**Task statement:**
Could you please find each line in the records that contains the word "filter" and copy it?

Source data
Content starts

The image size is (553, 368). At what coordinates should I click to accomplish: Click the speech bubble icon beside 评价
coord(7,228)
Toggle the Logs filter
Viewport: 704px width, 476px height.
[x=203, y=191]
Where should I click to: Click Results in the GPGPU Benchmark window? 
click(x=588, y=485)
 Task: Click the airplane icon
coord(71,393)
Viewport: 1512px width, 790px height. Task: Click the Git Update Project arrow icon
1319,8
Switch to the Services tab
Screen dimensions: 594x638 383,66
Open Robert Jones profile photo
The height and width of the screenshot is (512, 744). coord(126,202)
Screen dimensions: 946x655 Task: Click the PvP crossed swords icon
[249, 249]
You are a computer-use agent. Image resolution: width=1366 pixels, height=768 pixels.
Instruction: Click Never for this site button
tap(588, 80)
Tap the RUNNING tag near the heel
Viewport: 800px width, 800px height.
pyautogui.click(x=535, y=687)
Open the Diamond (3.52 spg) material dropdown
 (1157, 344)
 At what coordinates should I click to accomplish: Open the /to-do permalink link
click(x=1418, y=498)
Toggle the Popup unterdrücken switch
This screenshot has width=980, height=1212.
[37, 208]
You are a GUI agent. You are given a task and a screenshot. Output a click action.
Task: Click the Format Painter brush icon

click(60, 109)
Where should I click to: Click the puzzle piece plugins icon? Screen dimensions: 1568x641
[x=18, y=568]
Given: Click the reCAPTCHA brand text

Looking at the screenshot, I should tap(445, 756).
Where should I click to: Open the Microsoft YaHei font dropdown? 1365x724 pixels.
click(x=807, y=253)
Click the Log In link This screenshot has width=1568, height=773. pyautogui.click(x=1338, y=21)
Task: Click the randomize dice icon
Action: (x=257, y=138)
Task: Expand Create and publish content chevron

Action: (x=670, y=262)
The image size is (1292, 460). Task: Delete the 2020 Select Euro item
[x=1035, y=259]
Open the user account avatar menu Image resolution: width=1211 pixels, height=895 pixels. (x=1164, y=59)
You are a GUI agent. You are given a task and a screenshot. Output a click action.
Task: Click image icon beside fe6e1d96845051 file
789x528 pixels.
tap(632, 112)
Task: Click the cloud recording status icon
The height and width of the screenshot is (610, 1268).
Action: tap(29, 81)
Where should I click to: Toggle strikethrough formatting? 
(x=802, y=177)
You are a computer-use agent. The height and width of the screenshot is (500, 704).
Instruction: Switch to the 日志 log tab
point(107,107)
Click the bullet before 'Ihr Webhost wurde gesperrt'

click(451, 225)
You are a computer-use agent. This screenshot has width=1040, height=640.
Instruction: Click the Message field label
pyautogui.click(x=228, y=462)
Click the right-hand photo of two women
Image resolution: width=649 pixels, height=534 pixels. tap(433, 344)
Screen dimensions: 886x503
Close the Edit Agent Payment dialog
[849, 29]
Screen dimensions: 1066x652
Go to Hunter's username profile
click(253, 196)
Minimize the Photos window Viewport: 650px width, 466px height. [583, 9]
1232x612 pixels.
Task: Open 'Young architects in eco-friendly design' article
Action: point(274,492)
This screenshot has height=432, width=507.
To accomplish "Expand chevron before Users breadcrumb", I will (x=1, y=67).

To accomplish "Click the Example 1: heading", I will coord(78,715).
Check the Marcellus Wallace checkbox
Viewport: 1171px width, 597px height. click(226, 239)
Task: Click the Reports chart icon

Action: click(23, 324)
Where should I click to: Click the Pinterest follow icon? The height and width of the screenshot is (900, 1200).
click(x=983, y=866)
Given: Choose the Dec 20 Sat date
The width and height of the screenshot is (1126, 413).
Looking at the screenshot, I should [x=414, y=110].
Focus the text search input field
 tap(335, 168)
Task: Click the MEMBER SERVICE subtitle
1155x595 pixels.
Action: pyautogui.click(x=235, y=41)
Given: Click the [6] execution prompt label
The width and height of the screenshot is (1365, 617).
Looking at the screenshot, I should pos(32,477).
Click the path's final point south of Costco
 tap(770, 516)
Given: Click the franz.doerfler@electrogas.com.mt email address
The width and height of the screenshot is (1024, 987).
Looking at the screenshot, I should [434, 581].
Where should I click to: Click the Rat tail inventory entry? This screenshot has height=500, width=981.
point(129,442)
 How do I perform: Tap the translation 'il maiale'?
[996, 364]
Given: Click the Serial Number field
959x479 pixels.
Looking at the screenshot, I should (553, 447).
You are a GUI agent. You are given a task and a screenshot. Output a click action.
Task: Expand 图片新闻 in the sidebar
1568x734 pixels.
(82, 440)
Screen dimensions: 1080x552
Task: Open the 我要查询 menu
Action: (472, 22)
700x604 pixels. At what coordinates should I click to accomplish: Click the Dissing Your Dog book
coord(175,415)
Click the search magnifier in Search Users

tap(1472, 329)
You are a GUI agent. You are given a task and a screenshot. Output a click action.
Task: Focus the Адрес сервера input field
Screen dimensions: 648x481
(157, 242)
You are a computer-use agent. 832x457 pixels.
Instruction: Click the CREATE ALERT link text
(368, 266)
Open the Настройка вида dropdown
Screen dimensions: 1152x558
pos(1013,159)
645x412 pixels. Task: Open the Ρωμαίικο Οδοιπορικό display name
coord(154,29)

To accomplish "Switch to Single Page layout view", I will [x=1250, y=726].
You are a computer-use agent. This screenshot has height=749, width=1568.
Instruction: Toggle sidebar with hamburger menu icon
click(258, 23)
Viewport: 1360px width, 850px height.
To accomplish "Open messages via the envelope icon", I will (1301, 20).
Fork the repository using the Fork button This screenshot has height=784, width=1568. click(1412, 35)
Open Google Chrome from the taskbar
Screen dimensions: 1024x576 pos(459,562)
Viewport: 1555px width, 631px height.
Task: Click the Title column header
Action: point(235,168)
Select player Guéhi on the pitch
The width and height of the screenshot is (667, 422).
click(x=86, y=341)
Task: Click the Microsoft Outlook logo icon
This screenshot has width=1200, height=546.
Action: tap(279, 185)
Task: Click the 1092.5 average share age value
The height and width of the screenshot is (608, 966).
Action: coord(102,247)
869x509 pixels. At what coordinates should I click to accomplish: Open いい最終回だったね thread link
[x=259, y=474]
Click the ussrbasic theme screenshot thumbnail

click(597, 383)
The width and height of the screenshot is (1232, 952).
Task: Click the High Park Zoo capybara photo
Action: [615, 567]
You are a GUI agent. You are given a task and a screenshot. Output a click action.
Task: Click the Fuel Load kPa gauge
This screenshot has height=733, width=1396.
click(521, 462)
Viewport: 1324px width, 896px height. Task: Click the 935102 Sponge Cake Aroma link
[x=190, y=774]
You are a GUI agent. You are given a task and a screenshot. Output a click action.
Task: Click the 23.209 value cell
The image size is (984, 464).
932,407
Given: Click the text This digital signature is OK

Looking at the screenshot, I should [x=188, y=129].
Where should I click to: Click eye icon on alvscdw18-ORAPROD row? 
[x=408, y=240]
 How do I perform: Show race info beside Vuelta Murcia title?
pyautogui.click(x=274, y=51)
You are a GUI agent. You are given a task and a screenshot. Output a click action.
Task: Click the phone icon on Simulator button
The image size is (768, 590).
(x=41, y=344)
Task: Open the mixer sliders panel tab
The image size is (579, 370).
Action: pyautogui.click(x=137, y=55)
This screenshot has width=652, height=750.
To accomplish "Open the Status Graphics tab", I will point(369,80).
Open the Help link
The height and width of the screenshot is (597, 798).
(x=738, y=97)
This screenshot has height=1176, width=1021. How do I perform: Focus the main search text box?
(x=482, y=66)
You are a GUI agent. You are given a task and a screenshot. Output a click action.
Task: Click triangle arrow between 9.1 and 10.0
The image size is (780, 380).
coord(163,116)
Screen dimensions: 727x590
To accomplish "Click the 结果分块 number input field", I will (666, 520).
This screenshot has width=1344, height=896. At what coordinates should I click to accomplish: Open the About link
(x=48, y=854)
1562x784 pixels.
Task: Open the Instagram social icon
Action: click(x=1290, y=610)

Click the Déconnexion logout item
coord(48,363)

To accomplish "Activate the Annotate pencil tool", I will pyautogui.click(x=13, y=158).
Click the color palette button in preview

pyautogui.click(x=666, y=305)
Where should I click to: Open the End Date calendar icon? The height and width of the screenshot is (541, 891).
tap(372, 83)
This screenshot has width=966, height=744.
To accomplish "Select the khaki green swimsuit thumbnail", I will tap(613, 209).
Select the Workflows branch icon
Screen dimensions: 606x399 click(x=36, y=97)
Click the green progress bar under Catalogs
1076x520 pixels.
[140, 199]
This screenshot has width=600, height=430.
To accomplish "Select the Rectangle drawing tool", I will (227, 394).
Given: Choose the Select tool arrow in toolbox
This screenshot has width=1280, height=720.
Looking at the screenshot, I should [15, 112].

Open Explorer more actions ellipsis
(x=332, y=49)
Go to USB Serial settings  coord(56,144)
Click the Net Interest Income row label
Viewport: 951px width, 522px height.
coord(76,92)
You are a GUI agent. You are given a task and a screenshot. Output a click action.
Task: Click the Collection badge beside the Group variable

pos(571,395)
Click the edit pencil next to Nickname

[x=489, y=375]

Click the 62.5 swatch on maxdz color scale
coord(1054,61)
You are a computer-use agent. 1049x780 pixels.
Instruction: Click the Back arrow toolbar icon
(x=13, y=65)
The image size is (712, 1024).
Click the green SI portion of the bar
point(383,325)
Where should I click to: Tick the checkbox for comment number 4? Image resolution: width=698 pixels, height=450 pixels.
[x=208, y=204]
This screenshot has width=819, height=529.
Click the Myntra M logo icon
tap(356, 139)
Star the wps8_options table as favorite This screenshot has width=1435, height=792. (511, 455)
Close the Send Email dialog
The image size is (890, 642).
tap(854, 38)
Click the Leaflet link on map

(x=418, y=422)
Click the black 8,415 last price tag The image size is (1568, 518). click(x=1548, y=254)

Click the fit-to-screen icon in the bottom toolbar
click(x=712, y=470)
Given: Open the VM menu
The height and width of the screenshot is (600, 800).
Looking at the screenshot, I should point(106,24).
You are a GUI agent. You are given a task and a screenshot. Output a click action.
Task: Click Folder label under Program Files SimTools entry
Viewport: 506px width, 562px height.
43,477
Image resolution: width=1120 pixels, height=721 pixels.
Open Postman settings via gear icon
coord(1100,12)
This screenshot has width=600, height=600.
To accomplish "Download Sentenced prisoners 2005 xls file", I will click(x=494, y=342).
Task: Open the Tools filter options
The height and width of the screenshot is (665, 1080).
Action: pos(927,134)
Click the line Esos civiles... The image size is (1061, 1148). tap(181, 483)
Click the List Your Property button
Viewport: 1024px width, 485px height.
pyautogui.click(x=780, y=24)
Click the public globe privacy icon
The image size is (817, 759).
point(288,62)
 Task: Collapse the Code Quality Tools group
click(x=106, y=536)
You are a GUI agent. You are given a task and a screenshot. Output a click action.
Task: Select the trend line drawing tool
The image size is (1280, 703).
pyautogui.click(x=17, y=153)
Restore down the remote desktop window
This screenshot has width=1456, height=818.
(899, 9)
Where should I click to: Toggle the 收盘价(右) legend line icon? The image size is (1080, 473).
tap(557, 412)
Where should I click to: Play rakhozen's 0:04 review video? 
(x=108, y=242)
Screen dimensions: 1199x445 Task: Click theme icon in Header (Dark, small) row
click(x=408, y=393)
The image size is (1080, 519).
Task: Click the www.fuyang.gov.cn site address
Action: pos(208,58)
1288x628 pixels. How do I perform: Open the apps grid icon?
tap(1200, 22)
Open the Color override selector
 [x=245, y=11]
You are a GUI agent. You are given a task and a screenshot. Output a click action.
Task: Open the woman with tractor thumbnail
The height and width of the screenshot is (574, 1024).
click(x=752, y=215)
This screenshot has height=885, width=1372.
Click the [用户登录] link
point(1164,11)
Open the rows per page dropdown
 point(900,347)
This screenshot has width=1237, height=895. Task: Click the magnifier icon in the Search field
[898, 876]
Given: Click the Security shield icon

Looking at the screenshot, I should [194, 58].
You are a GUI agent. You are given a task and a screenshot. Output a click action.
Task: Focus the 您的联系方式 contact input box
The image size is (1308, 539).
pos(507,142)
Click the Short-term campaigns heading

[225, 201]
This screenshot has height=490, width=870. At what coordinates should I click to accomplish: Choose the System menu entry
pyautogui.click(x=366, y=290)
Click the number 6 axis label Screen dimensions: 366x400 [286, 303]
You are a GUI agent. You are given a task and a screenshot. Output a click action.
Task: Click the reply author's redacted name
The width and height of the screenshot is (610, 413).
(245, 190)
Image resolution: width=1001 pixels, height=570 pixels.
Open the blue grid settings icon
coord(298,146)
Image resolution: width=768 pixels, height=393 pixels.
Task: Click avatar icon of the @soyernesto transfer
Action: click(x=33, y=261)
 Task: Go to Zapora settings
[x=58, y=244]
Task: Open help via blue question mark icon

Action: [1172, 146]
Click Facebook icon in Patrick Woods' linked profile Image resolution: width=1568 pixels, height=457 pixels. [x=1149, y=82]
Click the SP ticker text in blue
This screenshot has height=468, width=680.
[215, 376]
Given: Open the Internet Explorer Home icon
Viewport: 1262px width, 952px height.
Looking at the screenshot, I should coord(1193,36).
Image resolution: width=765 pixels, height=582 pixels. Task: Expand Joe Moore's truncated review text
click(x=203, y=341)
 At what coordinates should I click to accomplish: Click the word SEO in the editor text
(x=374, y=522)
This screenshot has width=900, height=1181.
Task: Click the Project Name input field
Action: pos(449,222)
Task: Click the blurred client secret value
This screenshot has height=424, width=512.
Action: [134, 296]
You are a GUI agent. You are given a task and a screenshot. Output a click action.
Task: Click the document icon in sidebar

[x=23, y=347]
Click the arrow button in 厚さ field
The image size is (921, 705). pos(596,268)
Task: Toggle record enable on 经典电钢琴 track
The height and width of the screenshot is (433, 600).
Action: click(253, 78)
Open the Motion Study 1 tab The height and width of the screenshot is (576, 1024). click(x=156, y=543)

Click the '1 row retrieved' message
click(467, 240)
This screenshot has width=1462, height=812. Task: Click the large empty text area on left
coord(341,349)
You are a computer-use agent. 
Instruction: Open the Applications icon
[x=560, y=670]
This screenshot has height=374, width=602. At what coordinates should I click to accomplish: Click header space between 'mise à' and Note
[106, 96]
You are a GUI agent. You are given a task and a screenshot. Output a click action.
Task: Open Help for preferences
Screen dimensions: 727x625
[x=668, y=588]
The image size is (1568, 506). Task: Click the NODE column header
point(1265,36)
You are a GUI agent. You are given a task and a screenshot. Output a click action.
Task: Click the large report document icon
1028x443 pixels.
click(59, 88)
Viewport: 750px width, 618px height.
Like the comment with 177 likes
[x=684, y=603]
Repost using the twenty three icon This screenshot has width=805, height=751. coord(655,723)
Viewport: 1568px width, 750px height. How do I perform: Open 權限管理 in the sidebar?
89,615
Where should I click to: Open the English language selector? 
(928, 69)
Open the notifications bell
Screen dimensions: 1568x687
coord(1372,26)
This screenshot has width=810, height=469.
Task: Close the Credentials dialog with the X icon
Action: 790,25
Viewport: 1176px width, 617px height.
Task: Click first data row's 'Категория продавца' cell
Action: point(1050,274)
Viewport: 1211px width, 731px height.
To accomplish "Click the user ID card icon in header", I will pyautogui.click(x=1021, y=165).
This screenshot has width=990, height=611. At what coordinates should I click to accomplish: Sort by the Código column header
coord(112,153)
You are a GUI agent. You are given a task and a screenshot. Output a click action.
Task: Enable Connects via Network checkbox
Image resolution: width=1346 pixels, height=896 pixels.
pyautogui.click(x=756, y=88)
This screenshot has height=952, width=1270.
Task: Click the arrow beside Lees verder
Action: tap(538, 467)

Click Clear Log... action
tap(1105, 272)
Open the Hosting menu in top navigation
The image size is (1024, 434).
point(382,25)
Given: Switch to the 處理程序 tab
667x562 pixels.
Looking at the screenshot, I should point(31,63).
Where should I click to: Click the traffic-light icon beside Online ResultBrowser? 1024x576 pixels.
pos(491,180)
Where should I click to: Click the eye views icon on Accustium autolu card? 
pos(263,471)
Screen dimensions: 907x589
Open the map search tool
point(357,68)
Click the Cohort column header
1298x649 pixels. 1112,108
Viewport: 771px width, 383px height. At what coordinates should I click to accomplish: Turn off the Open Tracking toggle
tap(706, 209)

Content ends

**Answer box:**
Toggle the Logs filter
Task: Open the Tools filter options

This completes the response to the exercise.